[Records in a dataset]
___

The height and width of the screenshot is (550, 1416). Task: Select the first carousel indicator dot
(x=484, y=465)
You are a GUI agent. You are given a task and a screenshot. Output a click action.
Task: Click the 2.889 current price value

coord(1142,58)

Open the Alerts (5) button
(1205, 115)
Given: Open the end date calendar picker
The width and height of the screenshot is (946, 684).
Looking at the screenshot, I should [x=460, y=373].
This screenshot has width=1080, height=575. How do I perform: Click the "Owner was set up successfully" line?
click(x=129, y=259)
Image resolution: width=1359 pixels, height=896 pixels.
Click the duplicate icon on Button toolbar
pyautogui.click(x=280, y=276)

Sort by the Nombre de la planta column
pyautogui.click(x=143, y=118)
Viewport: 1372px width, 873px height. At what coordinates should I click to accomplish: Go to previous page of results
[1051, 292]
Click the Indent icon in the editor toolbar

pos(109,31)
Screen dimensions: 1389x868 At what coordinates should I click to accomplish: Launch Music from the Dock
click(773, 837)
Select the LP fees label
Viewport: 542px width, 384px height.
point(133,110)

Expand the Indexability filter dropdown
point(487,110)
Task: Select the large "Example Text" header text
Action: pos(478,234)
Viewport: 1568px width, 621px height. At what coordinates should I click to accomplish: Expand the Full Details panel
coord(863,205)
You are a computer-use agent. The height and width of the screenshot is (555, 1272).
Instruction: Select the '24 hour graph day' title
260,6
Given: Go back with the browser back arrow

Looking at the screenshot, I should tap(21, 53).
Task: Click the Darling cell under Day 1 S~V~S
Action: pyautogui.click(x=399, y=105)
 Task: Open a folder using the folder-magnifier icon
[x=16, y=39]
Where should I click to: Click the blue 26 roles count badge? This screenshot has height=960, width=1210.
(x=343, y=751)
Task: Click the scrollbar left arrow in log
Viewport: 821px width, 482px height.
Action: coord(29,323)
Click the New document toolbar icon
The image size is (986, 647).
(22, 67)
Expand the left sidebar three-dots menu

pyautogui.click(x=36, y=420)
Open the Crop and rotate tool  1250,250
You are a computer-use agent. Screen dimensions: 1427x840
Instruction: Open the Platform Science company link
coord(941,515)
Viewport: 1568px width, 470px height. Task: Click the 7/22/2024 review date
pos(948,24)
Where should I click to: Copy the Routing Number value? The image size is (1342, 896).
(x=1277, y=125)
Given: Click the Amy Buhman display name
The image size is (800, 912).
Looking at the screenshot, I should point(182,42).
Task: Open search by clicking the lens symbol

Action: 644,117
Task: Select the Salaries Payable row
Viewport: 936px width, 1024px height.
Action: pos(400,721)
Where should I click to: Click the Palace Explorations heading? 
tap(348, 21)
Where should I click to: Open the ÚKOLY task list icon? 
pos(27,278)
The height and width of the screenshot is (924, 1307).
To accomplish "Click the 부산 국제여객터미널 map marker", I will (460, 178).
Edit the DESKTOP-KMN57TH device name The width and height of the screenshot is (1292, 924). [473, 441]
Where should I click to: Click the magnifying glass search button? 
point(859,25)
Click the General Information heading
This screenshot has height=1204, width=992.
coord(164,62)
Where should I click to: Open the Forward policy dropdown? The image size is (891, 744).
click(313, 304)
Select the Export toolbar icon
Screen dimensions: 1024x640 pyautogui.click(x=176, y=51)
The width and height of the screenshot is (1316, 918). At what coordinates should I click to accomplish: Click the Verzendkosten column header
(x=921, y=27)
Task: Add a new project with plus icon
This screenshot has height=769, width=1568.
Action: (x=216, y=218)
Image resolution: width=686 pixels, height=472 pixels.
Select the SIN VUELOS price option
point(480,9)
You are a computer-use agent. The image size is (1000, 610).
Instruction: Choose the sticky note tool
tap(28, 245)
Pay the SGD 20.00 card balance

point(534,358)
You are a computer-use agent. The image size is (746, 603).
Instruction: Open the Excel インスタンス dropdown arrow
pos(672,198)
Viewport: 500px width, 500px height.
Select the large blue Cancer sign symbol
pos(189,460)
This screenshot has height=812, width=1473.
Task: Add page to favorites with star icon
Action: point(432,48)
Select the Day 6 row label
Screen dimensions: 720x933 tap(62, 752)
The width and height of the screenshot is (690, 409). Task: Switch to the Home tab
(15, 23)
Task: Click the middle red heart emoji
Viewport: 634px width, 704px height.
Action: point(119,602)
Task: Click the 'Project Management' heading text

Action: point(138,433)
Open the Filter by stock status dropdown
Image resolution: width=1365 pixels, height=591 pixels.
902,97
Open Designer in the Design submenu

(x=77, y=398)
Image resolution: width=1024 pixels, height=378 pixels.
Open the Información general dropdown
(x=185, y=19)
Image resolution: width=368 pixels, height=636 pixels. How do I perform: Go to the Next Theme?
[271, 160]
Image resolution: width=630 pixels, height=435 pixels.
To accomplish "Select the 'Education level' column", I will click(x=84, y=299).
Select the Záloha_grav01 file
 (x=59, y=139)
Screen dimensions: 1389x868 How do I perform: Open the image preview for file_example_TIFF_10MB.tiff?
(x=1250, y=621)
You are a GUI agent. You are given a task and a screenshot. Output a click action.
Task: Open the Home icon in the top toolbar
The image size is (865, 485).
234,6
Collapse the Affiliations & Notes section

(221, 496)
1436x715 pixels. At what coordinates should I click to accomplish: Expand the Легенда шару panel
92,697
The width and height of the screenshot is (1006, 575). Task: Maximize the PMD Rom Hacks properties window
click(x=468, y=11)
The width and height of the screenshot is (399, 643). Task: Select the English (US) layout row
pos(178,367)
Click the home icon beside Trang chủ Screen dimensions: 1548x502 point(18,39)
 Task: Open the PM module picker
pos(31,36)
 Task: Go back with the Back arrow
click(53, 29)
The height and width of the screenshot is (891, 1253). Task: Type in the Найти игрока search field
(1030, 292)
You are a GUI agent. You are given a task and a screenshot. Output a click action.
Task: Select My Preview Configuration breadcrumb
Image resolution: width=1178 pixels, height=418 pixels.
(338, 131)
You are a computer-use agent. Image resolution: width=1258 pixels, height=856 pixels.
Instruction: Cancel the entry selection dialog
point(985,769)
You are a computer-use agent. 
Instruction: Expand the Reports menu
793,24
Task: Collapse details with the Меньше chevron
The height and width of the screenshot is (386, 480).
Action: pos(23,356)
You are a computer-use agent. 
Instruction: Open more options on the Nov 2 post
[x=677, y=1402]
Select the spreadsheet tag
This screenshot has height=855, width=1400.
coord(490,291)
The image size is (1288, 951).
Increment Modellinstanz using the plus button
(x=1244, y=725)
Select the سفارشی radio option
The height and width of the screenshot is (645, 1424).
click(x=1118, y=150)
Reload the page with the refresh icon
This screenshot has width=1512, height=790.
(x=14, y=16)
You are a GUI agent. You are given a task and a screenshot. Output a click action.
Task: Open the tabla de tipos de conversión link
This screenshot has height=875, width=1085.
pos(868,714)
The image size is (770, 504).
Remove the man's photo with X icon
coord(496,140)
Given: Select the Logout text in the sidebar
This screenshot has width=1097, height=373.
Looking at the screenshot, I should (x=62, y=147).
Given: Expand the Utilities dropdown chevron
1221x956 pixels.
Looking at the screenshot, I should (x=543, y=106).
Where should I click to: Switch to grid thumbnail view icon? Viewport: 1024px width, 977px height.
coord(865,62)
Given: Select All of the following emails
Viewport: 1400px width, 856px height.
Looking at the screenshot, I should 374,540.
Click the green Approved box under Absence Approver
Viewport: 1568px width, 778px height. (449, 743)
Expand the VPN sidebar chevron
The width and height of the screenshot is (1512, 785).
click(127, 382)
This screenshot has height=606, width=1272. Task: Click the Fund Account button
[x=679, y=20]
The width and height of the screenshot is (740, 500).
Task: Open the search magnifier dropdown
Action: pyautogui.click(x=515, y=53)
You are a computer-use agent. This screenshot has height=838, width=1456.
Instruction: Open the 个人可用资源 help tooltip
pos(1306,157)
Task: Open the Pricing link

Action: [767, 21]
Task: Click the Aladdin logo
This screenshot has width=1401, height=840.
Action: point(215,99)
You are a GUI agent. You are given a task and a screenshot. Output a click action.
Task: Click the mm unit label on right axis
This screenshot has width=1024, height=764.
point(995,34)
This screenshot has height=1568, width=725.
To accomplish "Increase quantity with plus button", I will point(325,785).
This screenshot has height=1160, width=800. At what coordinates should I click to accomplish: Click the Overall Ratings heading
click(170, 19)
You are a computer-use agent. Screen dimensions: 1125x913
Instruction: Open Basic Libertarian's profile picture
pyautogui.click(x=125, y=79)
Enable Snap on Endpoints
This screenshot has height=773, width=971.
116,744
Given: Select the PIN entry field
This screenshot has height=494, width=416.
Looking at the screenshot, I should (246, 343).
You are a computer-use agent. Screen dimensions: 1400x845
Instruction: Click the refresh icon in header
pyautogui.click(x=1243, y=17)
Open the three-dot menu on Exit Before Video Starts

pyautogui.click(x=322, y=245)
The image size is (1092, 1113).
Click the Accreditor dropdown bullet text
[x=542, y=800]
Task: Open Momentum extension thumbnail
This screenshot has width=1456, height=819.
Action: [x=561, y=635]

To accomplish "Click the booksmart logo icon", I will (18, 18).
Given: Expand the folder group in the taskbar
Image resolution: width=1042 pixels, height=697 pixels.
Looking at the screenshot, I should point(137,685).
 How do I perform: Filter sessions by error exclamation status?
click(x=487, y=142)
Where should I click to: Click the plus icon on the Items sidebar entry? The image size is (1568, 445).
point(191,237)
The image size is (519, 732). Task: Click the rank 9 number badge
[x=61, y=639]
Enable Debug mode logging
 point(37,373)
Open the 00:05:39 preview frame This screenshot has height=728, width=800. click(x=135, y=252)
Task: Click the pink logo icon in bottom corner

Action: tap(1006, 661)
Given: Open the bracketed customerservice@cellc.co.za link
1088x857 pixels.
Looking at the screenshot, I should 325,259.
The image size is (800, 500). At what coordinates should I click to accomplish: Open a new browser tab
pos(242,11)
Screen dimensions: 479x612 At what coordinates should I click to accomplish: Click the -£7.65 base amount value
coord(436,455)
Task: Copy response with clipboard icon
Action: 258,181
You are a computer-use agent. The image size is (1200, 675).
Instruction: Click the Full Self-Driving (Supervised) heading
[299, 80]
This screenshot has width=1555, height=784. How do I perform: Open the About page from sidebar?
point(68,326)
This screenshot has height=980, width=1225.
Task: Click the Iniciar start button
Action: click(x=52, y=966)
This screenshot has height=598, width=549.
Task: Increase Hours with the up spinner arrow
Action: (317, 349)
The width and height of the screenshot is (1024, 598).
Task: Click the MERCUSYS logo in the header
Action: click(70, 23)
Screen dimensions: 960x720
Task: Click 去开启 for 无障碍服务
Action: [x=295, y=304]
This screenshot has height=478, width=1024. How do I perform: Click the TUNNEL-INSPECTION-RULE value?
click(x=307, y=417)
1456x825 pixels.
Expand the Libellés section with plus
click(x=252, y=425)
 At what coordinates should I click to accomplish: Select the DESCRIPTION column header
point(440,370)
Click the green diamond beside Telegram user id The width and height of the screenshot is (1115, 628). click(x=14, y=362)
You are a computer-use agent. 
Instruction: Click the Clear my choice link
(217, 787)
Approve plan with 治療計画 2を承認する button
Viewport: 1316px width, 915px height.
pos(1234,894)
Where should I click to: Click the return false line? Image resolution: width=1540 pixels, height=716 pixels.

___

[Written task]
Edit the lines starting at the one that contains "Given: Go back with the browser back arrow" and ending with the one that contains "(x=343, y=751)", changing "folder-magnifier icon" to "folder search icon" and leaving all else unchanged. Return only those lines.

[Task solution]
Given: Go back with the browser back arrow

Looking at the screenshot, I should tap(21, 53).
Task: Click the Darling cell under Day 1 S~V~S
Action: pyautogui.click(x=399, y=105)
 Task: Open a folder using the folder search icon
[x=16, y=39]
Where should I click to: Click the blue 26 roles count badge? This screenshot has height=960, width=1210.
(x=343, y=751)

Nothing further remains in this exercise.